Comprehensive Analysis
Royal Caribbean Group's financial health presents a tale of two contrasting stories: booming operational success versus significant balance sheet risk. On the income statement, the company shows robust health. Revenue grew 10.41% year-over-year in the second quarter of 2025, building on a strong 18.6% growth for the full year 2024. This top-line strength is translating into impressive profitability, with gross margins consistently above 50% and a strong operating margin of 29.37% in the latest quarter. This indicates excellent pricing power and cost management in its core cruise operations, allowing the company to convert a large portion of its sales into profit.
However, turning to the balance sheet reveals a more concerning picture. The company is burdened by a large amount of debt, totaling $19.7 billion as of the latest quarter. While its Debt-to-EBITDA ratio of 3.07 is manageable, it is still elevated and leaves little room for error in a cyclical industry. The most significant red flag is the company's liquidity position. With a current ratio of just 0.23, its current liabilities ($10.6 billion) vastly outweigh its current assets ($2.45 billion). This is partly due to the cruise industry's model of collecting customer deposits upfront, but it nevertheless highlights a dependency on continuous strong bookings to meet short-term obligations.
From a cash generation perspective, Royal Caribbean is performing very well. Operating cash flow was a healthy $1.75 billion in the last quarter, which was more than enough to cover the heavy capital expenditures of $836 million for its fleet. This resulted in a positive free cash flow of $910 million, demonstrating the business's ability to fund its own growth and potentially pay down debt. This strong cash flow is crucial for servicing its large debt pile and maintaining investor confidence.

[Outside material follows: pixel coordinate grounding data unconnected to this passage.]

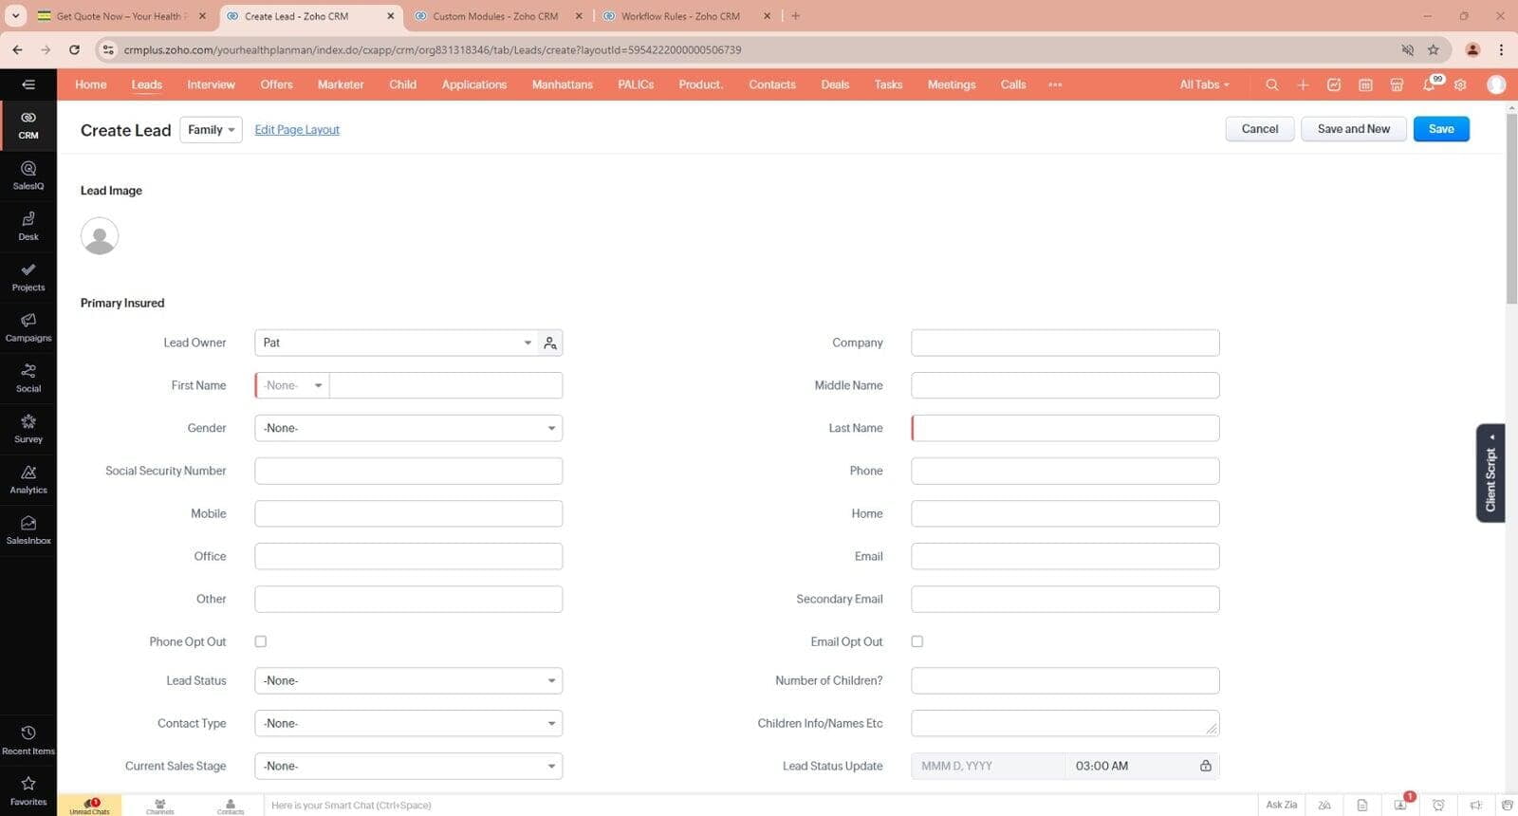Click the Lead Image avatar placeholder
This screenshot has height=816, width=1518.
tap(100, 236)
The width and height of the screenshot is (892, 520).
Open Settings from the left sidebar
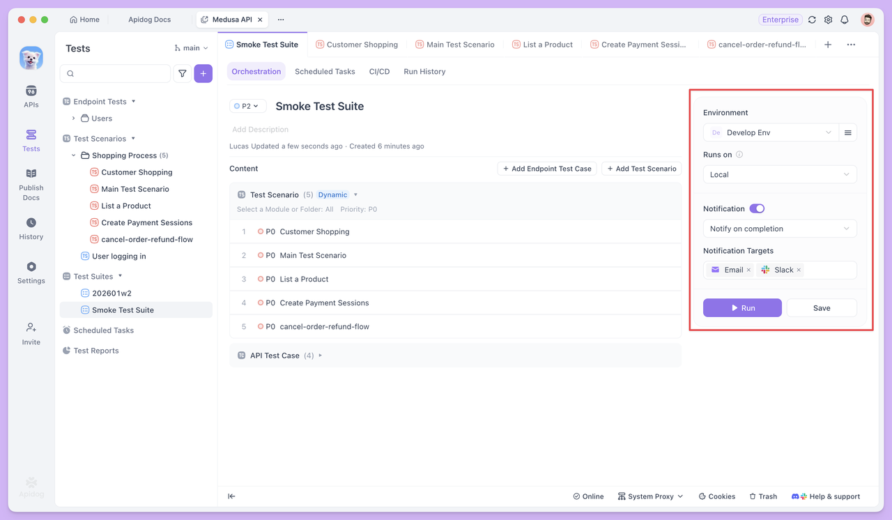(31, 271)
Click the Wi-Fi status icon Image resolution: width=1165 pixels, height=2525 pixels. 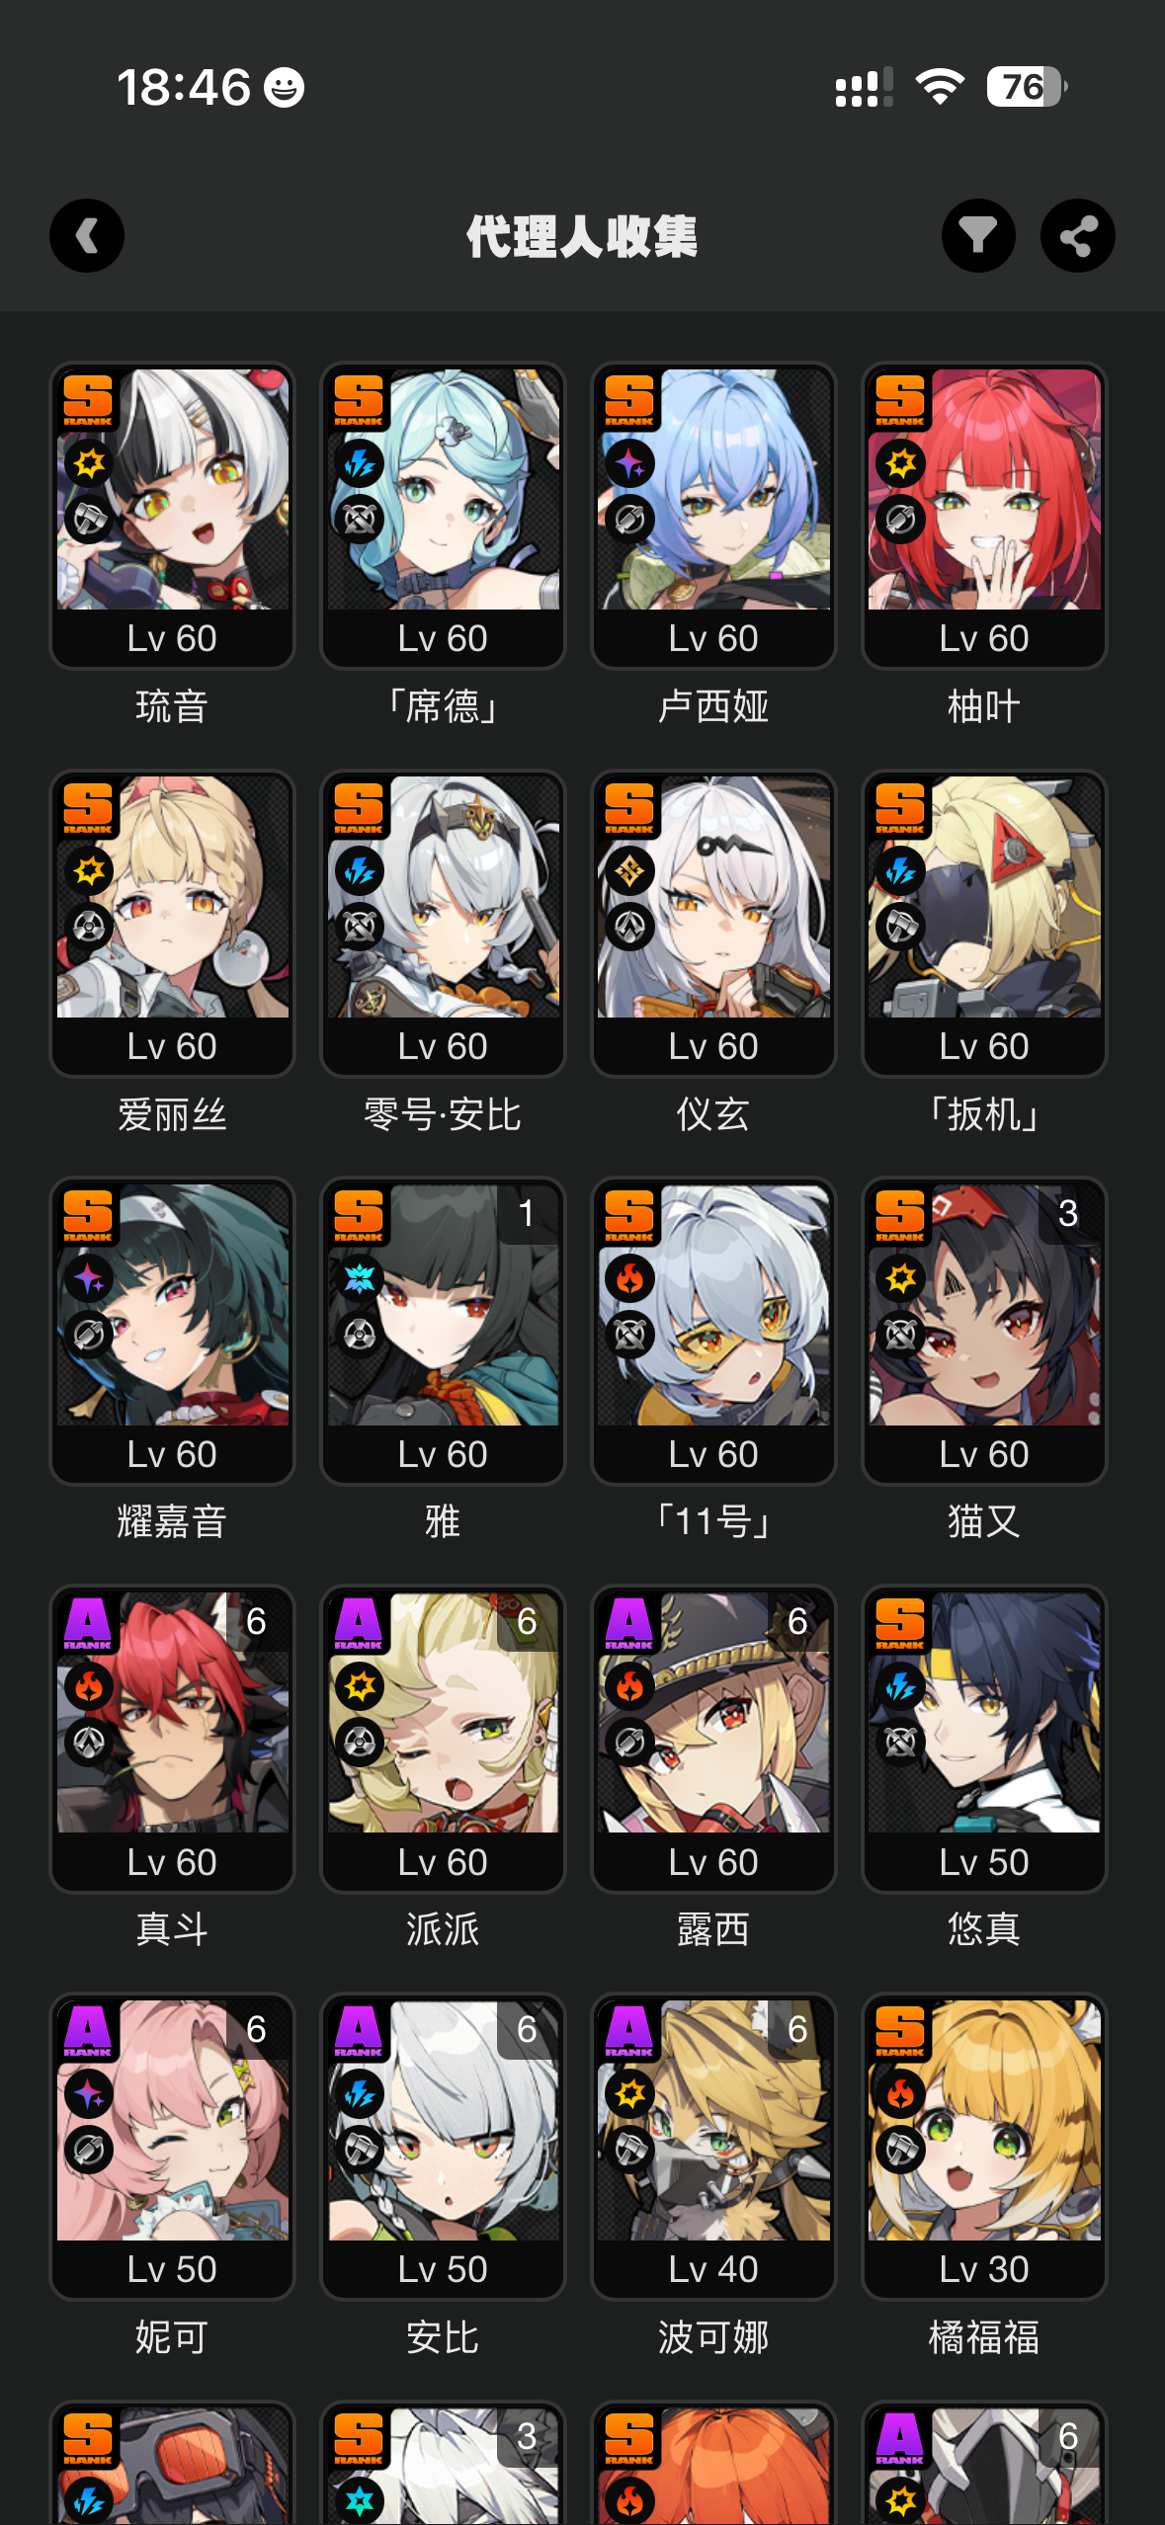[940, 87]
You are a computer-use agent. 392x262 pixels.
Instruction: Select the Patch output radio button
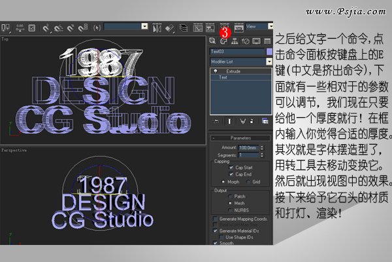[x=230, y=196]
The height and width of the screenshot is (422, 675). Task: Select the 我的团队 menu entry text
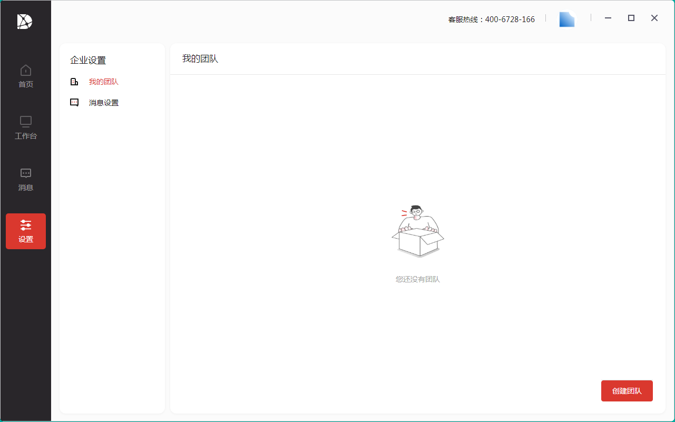pos(103,82)
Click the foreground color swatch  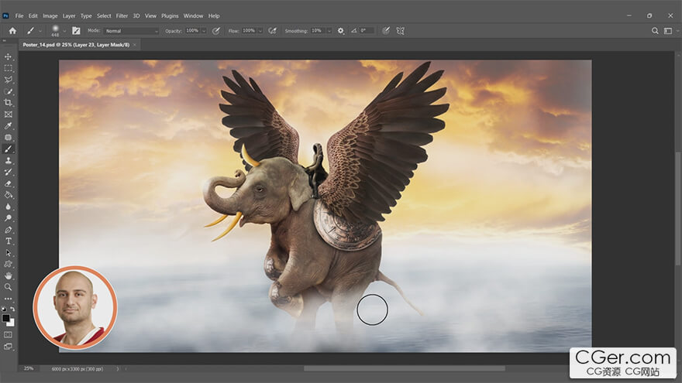point(6,318)
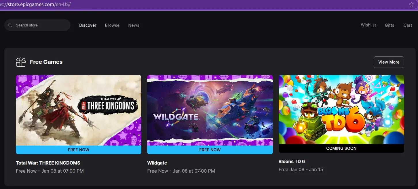
Task: Open the Gifts page
Action: pyautogui.click(x=390, y=25)
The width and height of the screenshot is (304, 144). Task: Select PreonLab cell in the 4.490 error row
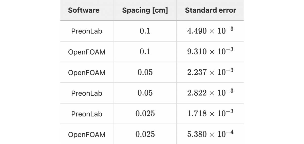(87, 31)
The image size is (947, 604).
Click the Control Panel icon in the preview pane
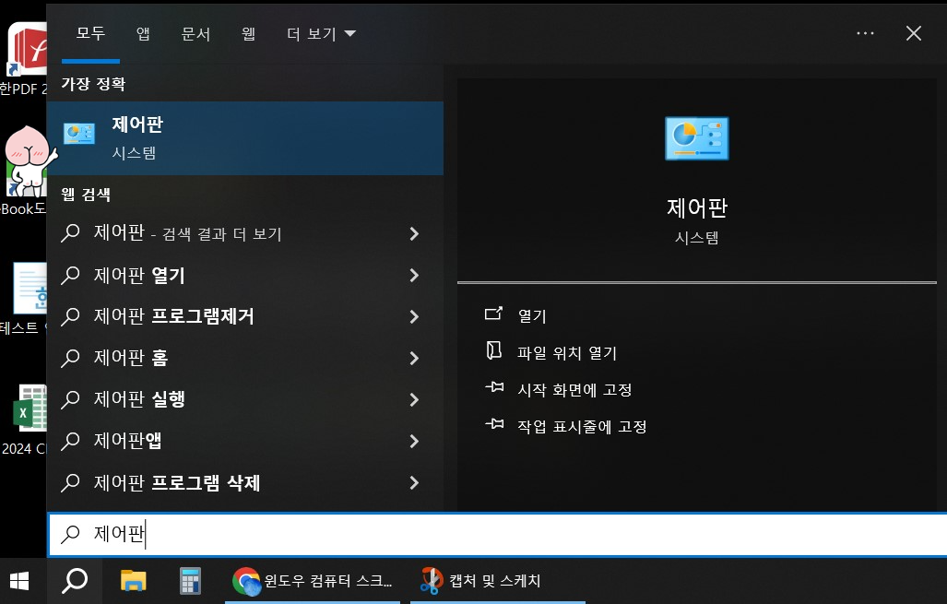(696, 137)
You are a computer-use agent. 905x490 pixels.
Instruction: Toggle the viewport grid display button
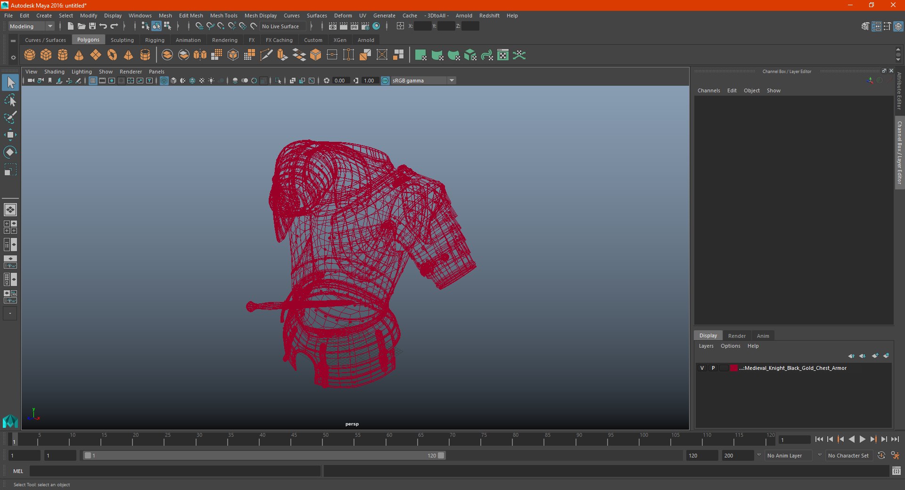click(93, 81)
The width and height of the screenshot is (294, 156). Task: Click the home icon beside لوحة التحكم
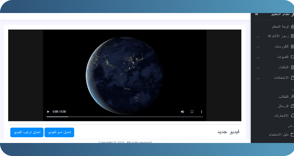(292, 27)
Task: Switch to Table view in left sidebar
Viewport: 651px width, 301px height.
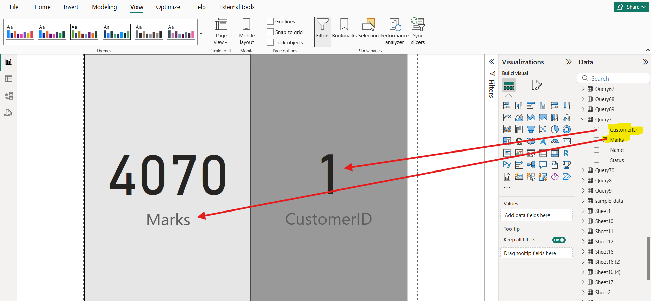Action: [x=9, y=79]
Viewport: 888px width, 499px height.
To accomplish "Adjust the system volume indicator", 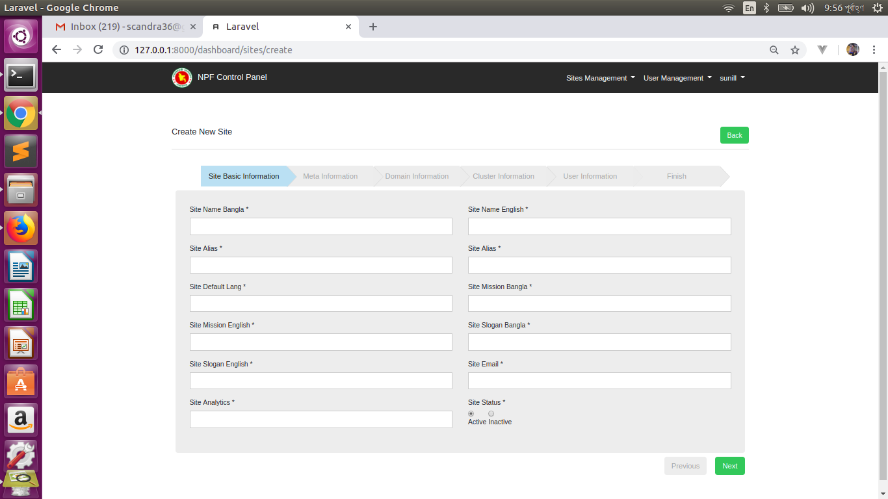I will point(807,8).
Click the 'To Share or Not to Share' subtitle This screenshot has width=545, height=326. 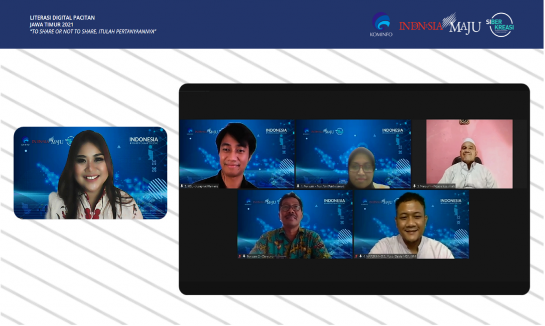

In conclusion, Royal Caribbean's financial foundation is a high-wire act. Its excellent profitability and strong cash flow provide the necessary resources to manage its business day-to-day. However, the immense debt load and weak liquidity ratios create a significant risk profile. Investors should be aware that while the company is operationally firing on all cylinders, its financial stability is highly sensitive to any potential downturns in consumer travel demand or changes in credit markets.